BEIJING (Reuters) -China’s factory-gate inflation eased to its weakest since February 2021, as raw material prices fell due to already slower construction activity, while consumer prices rose gently, bucking the sharp increases seen elsewhere.
The producer price index (PPI) rose 4.2% year-on-year, the National Bureau of Statistics (NBS) said on Wednesday, after a 6.1% uptick in June. Analysts in a Reuters poll had expected an increase in the PPI of 4.8%.
China’s producer price growth has slowed from a 26-year high in October last year, giving policymakers some leeway to stimulate the flagging economy.
Input prices slumped in July from June, China’s official purchasing managers’ index showed, due to a decline in energy and raw material costs and pointing to an eventual fall in producer prices.
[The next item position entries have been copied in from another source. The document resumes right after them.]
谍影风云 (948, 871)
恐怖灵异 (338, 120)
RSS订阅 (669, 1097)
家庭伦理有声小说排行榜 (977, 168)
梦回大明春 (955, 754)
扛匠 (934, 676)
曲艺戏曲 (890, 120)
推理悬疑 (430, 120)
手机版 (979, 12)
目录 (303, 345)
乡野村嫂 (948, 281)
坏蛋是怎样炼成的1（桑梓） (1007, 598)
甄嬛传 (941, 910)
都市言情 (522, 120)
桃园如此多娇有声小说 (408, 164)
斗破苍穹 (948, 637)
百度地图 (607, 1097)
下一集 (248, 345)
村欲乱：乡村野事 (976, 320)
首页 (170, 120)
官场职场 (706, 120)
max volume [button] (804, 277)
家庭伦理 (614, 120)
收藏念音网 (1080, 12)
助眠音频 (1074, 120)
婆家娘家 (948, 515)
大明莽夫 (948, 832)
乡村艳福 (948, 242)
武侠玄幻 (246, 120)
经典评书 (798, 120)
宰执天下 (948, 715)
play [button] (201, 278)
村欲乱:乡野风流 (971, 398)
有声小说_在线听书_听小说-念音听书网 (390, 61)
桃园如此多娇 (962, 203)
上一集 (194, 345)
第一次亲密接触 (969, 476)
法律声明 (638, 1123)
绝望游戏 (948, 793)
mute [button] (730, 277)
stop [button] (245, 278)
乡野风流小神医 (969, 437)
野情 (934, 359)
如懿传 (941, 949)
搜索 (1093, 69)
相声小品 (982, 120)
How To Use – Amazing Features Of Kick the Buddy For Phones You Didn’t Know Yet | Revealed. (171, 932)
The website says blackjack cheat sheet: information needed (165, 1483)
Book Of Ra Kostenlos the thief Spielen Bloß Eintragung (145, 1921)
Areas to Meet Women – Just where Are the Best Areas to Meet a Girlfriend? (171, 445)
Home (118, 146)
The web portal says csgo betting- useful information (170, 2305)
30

Factory-gate price inflation in China is expected to slow and turn negative briefly next year, Capital Economics said in a research note.
The world’s second-biggest economy has shown some signs of slowdown and narrowly escaped a contraction in the second quarter, weighed by strict COVID-19 controls, a distressed property market and cautious consumer sentiment.
The consumer price index (CPI) increased 2.7% from a year earlier, the fastest pace since July 2020 and higher than the 2.5% gain in June, but missing forecasts for a 2.9% gain.
The main driver of the pickup in CPI is food inflation with rising 6.3% year-on-year from a 2.9% uptick in June.
Core CPI which excludes volatile energy and food prices, a better gauge of the underlying inflation trend, remained soft rising just 0.8%, slower than the 1.0% rise in June.
The pickup in consumer inflation has added to pressure for policymakers to prop up growth.
If China’s CPI exceeds its existing target, policymakers would need to choose between fighting inflation and supporting growth, China International Capital Corp said in a report in late July.